**Task details:** Output every line of the material exactly.

**Input material:**
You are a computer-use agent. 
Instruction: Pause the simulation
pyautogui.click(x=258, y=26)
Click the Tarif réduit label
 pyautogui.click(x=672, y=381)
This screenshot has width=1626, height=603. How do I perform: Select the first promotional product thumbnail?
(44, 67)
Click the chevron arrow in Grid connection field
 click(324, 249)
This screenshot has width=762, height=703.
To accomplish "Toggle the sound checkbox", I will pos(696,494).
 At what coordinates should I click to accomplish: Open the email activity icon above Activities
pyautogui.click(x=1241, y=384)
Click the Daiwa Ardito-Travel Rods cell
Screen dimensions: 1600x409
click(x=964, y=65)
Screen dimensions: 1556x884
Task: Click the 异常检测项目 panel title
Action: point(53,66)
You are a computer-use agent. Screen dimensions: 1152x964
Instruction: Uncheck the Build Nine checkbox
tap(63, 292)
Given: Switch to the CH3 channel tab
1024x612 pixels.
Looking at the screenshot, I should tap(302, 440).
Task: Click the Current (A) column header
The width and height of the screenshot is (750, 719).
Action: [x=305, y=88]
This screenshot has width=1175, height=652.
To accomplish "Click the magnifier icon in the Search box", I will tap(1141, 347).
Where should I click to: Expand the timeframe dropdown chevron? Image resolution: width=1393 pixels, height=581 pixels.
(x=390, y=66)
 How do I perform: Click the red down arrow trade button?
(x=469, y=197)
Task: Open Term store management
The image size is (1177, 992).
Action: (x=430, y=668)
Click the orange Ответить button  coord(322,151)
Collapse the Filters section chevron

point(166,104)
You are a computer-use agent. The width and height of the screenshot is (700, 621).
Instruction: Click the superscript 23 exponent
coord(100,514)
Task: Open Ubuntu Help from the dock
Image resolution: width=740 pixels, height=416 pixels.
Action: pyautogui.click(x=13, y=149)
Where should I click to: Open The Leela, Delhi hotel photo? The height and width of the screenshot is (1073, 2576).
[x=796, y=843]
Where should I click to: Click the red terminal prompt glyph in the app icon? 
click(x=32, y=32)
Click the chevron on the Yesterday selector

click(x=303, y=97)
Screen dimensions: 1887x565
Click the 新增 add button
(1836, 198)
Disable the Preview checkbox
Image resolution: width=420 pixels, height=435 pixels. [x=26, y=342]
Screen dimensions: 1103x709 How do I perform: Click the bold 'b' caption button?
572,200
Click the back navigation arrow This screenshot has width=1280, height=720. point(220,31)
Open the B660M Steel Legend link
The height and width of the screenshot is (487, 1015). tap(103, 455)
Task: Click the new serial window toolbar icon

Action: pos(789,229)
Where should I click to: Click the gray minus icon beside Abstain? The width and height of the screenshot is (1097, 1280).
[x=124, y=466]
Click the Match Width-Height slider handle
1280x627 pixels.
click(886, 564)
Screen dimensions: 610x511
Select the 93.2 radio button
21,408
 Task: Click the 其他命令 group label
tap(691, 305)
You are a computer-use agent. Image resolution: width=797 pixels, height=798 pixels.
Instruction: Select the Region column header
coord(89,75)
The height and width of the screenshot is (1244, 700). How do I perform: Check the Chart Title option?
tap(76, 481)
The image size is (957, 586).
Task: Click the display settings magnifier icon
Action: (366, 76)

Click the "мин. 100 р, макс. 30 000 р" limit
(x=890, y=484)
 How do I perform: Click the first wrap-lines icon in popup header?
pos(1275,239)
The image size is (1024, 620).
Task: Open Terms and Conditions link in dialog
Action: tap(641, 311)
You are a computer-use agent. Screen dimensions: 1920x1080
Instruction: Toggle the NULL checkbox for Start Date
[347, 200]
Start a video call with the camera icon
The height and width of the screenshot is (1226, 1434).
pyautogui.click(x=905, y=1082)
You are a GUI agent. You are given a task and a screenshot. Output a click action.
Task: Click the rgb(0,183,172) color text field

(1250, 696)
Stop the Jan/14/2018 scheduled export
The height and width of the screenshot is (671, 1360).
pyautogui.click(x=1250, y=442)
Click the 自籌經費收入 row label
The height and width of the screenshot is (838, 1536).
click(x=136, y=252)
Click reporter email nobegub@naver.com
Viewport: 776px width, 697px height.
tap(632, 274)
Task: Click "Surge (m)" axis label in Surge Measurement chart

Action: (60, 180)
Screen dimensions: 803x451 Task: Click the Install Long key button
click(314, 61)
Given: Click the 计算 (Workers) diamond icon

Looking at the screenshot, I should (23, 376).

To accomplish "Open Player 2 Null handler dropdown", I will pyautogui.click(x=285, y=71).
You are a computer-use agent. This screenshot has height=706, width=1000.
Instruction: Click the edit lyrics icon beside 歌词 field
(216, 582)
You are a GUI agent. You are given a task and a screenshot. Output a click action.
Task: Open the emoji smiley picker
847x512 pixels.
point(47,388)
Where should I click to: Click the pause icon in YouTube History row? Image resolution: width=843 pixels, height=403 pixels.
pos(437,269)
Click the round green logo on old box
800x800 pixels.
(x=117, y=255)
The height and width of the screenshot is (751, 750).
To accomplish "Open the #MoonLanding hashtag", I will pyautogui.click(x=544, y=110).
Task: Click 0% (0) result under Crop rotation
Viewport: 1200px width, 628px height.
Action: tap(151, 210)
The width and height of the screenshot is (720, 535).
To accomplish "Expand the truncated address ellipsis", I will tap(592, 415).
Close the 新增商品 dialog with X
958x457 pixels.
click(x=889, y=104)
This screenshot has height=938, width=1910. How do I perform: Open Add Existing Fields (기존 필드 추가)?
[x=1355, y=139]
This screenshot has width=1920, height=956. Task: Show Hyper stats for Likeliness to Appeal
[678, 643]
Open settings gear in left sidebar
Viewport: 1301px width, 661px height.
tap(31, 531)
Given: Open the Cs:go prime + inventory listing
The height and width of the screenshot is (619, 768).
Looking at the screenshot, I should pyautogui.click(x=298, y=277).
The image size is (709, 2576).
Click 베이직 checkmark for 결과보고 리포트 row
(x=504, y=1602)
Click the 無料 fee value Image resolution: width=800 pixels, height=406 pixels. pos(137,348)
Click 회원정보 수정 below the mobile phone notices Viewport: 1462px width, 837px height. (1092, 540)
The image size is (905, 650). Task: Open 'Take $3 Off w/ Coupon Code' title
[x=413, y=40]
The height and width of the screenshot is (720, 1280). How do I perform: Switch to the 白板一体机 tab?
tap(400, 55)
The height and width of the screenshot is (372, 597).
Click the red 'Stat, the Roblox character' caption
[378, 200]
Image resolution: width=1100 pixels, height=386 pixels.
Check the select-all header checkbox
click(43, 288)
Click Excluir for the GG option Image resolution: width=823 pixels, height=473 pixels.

**Response below:**
You are a computer-use agent. 
Instruction: Pause the simulation
pyautogui.click(x=258, y=26)
Click the Tarif réduit label
 pyautogui.click(x=672, y=381)
This screenshot has width=1626, height=603. How do I perform: Select the first promotional product thumbnail?
(44, 67)
Click the chevron arrow in Grid connection field
 click(324, 249)
This screenshot has width=762, height=703.
To accomplish "Toggle the sound checkbox", I will pos(696,494).
 At what coordinates should I click to accomplish: Open the email activity icon above Activities
pyautogui.click(x=1241, y=384)
Click the Daiwa Ardito-Travel Rods cell
Screen dimensions: 1600x409
click(x=964, y=65)
Screen dimensions: 1556x884
Task: Click the 异常检测项目 panel title
Action: point(53,66)
You are a computer-use agent. Screen dimensions: 1152x964
Instruction: Uncheck the Build Nine checkbox
tap(63, 292)
Given: Switch to the CH3 channel tab
1024x612 pixels.
Looking at the screenshot, I should tap(302, 440).
Task: Click the Current (A) column header
The width and height of the screenshot is (750, 719).
Action: [x=305, y=88]
This screenshot has width=1175, height=652.
To accomplish "Click the magnifier icon in the Search box", I will tap(1141, 347).
Where should I click to: Expand the timeframe dropdown chevron? Image resolution: width=1393 pixels, height=581 pixels.
(x=390, y=66)
 How do I perform: Click the red down arrow trade button?
(x=469, y=197)
Task: Open Term store management
The image size is (1177, 992).
Action: (x=430, y=668)
Click the orange Ответить button  coord(322,151)
Collapse the Filters section chevron

point(166,104)
You are a computer-use agent. The width and height of the screenshot is (700, 621).
Instruction: Click the superscript 23 exponent
coord(100,514)
Task: Open Ubuntu Help from the dock
Image resolution: width=740 pixels, height=416 pixels.
Action: pyautogui.click(x=13, y=149)
Where should I click to: Open The Leela, Delhi hotel photo? The height and width of the screenshot is (1073, 2576).
[x=796, y=843]
Where should I click to: Click the red terminal prompt glyph in the app icon? 
click(x=32, y=32)
Click the chevron on the Yesterday selector

click(x=303, y=97)
Screen dimensions: 1887x565
Click the 新增 add button
(1836, 198)
Disable the Preview checkbox
Image resolution: width=420 pixels, height=435 pixels. [x=26, y=342]
Screen dimensions: 1103x709 How do I perform: Click the bold 'b' caption button?
572,200
Click the back navigation arrow This screenshot has width=1280, height=720. point(220,31)
Open the B660M Steel Legend link
The height and width of the screenshot is (487, 1015). tap(103, 455)
Task: Click the new serial window toolbar icon

Action: pos(789,229)
Where should I click to: Click the gray minus icon beside Abstain? The width and height of the screenshot is (1097, 1280).
[x=124, y=466]
Click the Match Width-Height slider handle
1280x627 pixels.
click(886, 564)
Screen dimensions: 610x511
Select the 93.2 radio button
21,408
 Task: Click the 其他命令 group label
tap(691, 305)
You are a computer-use agent. Image resolution: width=797 pixels, height=798 pixels.
Instruction: Select the Region column header
coord(89,75)
The height and width of the screenshot is (1244, 700). How do I perform: Check the Chart Title option?
tap(76, 481)
The image size is (957, 586).
Task: Click the display settings magnifier icon
Action: (366, 76)

Click the "мин. 100 р, макс. 30 000 р" limit
(x=890, y=484)
 How do I perform: Click the first wrap-lines icon in popup header?
pos(1275,239)
The image size is (1024, 620).
Task: Open Terms and Conditions link in dialog
Action: tap(641, 311)
You are a computer-use agent. Screen dimensions: 1920x1080
Instruction: Toggle the NULL checkbox for Start Date
[347, 200]
Start a video call with the camera icon
The height and width of the screenshot is (1226, 1434).
pyautogui.click(x=905, y=1082)
You are a GUI agent. You are given a task and a screenshot. Output a click action.
Task: Click the rgb(0,183,172) color text field

(1250, 696)
Stop the Jan/14/2018 scheduled export
The height and width of the screenshot is (671, 1360).
pyautogui.click(x=1250, y=442)
Click the 自籌經費收入 row label
The height and width of the screenshot is (838, 1536).
click(x=136, y=252)
Click reporter email nobegub@naver.com
Viewport: 776px width, 697px height.
tap(632, 274)
Task: Click "Surge (m)" axis label in Surge Measurement chart

Action: (60, 180)
Screen dimensions: 803x451 Task: Click the Install Long key button
click(314, 61)
Given: Click the 计算 (Workers) diamond icon

Looking at the screenshot, I should (23, 376).

To accomplish "Open Player 2 Null handler dropdown", I will pyautogui.click(x=285, y=71).
You are a computer-use agent. This screenshot has height=706, width=1000.
Instruction: Click the edit lyrics icon beside 歌词 field
(216, 582)
You are a GUI agent. You are given a task and a screenshot. Output a click action.
Task: Open the emoji smiley picker
847x512 pixels.
point(47,388)
Where should I click to: Click the pause icon in YouTube History row? Image resolution: width=843 pixels, height=403 pixels.
pos(437,269)
Click the round green logo on old box
800x800 pixels.
(x=117, y=255)
The height and width of the screenshot is (751, 750).
To accomplish "Open the #MoonLanding hashtag", I will pyautogui.click(x=544, y=110).
Task: Click 0% (0) result under Crop rotation
Viewport: 1200px width, 628px height.
Action: tap(151, 210)
The width and height of the screenshot is (720, 535).
To accomplish "Expand the truncated address ellipsis", I will tap(592, 415).
Close the 新增商品 dialog with X
958x457 pixels.
click(x=889, y=104)
This screenshot has height=938, width=1910. How do I perform: Open Add Existing Fields (기존 필드 추가)?
[x=1355, y=139]
This screenshot has width=1920, height=956. Task: Show Hyper stats for Likeliness to Appeal
[678, 643]
Open settings gear in left sidebar
Viewport: 1301px width, 661px height.
tap(31, 531)
Given: Open the Cs:go prime + inventory listing
The height and width of the screenshot is (619, 768).
Looking at the screenshot, I should pyautogui.click(x=298, y=277).
The image size is (709, 2576).
Click 베이직 checkmark for 결과보고 리포트 row
(x=504, y=1602)
Click the 無料 fee value Image resolution: width=800 pixels, height=406 pixels. pos(137,348)
Click 회원정보 수정 below the mobile phone notices Viewport: 1462px width, 837px height. (1092, 540)
The image size is (905, 650). Task: Open 'Take $3 Off w/ Coupon Code' title
[x=413, y=40]
The height and width of the screenshot is (720, 1280). How do I perform: Switch to the 白板一体机 tab?
tap(400, 55)
The height and width of the screenshot is (372, 597).
Click the red 'Stat, the Roblox character' caption
[378, 200]
Image resolution: width=1100 pixels, height=386 pixels.
Check the select-all header checkbox
click(43, 288)
Click Excluir for the GG option Image resolution: width=823 pixels, height=473 pixels.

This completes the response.